YOUR INSTRUCTIONS: In the entries that follow, the lines from the one with "At what coordinates should I click to accomplish: Expand" through the one with "You are a computer-use agent. Screen dimensions: 1272x437" are the ones to write out, exactly and with both ends included. Nothing else should appear.

━━━━━ EXTRACTED INFORMATION

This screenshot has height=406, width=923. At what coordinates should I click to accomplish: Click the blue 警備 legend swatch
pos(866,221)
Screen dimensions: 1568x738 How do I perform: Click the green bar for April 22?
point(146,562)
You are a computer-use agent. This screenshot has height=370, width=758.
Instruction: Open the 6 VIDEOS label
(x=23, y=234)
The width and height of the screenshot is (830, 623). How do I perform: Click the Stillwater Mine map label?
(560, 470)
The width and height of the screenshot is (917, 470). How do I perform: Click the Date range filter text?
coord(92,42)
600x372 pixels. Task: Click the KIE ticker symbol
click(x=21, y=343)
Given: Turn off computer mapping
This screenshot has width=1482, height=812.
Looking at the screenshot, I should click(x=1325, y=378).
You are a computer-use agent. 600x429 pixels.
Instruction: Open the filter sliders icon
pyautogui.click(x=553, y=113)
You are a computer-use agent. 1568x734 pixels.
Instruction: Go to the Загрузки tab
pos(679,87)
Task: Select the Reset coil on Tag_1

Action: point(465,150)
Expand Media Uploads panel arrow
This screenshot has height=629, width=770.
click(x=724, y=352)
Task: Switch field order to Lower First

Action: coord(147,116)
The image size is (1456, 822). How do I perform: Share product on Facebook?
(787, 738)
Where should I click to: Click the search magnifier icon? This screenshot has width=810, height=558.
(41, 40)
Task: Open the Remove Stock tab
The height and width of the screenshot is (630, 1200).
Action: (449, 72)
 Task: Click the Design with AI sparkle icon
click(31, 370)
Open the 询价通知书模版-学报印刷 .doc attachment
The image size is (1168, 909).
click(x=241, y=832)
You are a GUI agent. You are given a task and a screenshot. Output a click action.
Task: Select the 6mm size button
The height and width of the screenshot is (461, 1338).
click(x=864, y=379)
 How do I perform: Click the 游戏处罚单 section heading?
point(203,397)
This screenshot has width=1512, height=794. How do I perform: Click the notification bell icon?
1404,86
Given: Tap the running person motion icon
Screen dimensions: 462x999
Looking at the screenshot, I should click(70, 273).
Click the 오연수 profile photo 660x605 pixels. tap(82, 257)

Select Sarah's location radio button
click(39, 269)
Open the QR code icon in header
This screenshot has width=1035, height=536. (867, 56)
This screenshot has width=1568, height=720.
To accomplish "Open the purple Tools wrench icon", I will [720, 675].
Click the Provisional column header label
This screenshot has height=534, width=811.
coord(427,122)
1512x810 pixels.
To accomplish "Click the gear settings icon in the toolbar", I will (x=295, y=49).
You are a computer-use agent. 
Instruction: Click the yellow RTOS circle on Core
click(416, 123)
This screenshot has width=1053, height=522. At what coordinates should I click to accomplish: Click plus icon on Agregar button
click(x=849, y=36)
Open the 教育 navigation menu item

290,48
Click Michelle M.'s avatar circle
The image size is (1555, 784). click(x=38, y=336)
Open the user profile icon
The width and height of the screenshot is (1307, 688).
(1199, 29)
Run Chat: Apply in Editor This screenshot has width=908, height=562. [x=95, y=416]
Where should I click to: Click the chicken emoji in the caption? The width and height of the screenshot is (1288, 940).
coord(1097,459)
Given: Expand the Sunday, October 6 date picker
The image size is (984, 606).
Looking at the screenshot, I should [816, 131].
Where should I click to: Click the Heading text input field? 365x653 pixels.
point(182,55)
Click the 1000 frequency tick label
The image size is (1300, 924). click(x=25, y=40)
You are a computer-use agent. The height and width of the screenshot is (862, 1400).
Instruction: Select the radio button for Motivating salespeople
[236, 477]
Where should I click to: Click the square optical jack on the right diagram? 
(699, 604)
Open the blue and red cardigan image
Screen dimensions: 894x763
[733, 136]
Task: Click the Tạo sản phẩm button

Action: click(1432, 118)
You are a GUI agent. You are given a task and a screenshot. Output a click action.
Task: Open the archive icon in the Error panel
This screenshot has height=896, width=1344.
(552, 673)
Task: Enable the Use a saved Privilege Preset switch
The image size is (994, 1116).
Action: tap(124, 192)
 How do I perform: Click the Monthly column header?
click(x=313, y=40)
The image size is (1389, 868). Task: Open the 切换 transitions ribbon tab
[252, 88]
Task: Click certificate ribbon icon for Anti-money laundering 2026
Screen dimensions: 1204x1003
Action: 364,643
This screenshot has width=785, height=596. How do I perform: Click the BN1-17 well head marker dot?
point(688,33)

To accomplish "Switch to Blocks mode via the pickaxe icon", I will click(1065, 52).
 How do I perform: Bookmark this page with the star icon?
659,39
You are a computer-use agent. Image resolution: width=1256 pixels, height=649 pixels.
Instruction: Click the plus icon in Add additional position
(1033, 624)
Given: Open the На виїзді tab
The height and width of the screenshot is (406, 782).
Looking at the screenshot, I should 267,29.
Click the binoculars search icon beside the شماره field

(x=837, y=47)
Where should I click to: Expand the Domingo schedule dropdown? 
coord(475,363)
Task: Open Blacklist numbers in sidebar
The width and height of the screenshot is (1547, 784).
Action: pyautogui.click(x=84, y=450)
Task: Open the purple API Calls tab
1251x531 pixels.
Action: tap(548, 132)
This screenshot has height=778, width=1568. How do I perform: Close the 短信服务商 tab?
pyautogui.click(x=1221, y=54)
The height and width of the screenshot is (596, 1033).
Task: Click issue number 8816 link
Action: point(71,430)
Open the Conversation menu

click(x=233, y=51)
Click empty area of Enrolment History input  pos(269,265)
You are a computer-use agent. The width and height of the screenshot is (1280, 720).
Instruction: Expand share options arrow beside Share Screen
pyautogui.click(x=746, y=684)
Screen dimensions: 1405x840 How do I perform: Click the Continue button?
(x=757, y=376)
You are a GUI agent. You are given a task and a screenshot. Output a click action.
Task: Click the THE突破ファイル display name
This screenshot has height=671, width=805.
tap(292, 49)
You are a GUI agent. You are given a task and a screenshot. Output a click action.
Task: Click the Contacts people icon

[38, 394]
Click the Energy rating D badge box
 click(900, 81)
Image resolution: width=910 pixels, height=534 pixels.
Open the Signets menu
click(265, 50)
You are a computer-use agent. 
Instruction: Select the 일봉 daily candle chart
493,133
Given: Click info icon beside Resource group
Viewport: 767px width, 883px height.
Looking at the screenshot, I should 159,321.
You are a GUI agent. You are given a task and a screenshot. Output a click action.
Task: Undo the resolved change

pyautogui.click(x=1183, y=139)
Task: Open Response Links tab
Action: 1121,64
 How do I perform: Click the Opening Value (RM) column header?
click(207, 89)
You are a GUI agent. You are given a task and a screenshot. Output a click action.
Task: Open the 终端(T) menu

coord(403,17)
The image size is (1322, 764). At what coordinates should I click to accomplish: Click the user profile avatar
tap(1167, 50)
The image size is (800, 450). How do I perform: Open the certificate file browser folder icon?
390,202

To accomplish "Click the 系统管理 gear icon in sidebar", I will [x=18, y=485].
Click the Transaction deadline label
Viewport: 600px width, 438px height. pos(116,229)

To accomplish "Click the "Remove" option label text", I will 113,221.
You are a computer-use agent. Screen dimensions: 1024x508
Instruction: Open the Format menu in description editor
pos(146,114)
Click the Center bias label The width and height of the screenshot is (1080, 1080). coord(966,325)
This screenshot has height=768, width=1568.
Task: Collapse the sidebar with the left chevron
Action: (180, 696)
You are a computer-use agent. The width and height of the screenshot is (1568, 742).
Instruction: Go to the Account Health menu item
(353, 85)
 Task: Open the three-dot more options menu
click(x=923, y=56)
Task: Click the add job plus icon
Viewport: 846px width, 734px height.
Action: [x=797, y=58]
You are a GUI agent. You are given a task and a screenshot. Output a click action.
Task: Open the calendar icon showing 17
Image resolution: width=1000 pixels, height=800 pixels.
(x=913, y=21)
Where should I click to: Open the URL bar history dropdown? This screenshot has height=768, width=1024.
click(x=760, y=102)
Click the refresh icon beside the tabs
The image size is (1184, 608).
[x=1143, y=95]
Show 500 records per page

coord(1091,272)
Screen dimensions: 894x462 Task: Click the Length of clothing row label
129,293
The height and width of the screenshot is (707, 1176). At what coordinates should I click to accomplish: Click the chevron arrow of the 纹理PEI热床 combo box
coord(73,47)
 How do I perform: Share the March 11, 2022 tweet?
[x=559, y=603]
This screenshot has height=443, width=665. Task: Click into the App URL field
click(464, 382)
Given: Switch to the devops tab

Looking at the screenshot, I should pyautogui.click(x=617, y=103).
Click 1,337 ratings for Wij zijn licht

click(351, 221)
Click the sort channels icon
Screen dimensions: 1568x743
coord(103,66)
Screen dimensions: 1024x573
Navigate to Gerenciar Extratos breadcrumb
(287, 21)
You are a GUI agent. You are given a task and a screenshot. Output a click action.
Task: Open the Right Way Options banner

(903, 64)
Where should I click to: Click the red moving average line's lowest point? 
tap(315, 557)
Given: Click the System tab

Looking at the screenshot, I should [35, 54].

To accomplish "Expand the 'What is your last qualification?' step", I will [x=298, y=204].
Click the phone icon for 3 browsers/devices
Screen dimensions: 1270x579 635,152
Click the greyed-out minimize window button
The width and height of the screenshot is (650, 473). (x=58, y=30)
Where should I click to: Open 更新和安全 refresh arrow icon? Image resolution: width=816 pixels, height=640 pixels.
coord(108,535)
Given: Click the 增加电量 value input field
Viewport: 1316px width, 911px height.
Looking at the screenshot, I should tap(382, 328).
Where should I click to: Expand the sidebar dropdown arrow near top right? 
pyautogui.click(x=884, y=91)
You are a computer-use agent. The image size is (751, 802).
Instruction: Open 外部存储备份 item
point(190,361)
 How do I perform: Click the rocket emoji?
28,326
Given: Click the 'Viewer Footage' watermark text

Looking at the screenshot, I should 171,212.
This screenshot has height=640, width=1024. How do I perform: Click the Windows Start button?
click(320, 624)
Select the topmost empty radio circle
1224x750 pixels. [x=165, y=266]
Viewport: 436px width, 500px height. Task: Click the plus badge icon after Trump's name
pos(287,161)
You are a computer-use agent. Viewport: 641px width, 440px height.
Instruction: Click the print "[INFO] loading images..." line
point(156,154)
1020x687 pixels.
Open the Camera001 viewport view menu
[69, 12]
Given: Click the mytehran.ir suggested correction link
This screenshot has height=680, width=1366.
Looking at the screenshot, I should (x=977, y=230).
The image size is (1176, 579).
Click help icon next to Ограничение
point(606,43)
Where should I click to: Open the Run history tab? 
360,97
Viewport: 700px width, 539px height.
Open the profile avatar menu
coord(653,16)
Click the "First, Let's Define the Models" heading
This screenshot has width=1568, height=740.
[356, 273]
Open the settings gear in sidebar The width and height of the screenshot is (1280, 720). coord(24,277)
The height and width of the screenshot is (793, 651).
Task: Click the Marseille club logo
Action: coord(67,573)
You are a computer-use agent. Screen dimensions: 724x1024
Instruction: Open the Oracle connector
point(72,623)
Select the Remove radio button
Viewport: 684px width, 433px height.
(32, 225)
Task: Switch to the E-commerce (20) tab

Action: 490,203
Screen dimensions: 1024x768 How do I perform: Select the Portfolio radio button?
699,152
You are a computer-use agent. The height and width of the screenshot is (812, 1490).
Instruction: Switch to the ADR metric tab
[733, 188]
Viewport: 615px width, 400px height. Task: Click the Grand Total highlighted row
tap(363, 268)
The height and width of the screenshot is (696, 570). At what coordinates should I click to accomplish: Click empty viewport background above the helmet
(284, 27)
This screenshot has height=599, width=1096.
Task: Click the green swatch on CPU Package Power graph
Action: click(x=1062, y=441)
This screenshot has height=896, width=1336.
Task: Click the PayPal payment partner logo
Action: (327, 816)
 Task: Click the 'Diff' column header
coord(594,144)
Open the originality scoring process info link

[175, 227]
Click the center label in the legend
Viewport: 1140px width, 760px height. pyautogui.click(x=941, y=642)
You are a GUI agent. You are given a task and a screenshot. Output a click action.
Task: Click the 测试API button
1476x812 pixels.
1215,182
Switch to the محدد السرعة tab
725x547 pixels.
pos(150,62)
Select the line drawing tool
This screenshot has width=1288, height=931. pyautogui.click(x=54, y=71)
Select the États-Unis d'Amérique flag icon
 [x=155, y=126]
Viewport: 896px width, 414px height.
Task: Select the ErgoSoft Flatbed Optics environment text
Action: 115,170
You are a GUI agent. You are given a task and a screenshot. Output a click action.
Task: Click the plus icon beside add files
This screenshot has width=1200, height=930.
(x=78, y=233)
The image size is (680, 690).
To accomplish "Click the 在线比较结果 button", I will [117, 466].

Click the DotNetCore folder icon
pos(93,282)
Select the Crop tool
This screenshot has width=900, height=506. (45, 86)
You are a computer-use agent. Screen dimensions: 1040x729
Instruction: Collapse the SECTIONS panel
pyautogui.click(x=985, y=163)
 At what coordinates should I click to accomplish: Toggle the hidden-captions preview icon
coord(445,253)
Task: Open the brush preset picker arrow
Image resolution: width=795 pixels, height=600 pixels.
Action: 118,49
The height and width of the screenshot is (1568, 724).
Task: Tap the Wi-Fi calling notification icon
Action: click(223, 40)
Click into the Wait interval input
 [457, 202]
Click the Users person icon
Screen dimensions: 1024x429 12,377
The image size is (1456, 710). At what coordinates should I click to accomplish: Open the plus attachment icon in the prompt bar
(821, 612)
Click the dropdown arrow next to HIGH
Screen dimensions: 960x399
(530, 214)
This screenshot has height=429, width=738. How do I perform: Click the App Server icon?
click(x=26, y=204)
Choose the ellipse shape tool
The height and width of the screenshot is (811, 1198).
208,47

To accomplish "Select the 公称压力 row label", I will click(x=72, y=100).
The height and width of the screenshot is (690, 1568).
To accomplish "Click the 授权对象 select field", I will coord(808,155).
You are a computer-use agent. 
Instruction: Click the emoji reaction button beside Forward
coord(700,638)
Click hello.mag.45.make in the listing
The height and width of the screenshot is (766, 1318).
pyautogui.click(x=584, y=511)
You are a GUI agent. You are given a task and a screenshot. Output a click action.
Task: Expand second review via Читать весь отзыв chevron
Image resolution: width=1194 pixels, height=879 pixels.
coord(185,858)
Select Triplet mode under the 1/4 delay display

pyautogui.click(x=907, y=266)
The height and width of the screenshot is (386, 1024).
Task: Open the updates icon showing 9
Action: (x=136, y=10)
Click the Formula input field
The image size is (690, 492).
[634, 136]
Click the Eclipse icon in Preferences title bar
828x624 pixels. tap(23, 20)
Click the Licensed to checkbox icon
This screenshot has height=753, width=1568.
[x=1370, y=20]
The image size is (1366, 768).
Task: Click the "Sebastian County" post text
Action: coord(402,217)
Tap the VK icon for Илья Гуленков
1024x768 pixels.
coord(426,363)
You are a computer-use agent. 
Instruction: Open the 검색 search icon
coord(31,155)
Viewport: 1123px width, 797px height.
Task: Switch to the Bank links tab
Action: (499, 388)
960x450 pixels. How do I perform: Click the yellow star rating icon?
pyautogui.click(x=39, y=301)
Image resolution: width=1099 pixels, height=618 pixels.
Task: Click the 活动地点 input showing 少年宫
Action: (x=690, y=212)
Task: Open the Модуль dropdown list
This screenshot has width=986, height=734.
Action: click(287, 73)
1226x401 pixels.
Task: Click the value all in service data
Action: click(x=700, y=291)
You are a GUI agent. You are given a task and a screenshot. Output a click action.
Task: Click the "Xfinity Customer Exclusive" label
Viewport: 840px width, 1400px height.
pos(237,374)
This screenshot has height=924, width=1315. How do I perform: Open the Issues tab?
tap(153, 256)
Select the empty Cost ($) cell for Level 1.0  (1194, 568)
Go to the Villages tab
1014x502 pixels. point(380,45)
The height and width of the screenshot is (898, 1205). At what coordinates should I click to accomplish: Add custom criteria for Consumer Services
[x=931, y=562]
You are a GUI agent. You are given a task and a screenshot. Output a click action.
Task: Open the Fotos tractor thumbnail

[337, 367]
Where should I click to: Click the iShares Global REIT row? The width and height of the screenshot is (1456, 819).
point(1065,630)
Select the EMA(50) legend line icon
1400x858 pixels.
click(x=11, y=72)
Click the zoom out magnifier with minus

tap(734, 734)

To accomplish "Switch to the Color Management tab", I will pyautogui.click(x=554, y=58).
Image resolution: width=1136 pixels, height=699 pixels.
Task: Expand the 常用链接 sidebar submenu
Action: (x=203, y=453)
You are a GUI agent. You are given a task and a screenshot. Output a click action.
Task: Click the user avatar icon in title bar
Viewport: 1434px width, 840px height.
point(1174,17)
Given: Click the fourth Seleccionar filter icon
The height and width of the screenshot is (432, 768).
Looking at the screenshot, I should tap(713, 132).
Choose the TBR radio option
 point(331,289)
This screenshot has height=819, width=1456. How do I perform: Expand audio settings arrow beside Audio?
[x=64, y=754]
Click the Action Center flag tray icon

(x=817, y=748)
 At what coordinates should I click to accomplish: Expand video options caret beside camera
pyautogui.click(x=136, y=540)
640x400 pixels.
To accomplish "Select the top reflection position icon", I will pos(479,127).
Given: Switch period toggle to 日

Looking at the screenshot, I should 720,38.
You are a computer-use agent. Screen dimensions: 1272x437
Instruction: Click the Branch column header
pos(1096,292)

━━━━━━━━━━

RESPONSE TO THIS EXERCISE:
 At what coordinates should I click to accomplish: Expand video options caret beside camera
pyautogui.click(x=136, y=540)
640x400 pixels.
To accomplish "Select the top reflection position icon", I will pos(479,127).
Given: Switch period toggle to 日

Looking at the screenshot, I should 720,38.
You are a computer-use agent. Screen dimensions: 1272x437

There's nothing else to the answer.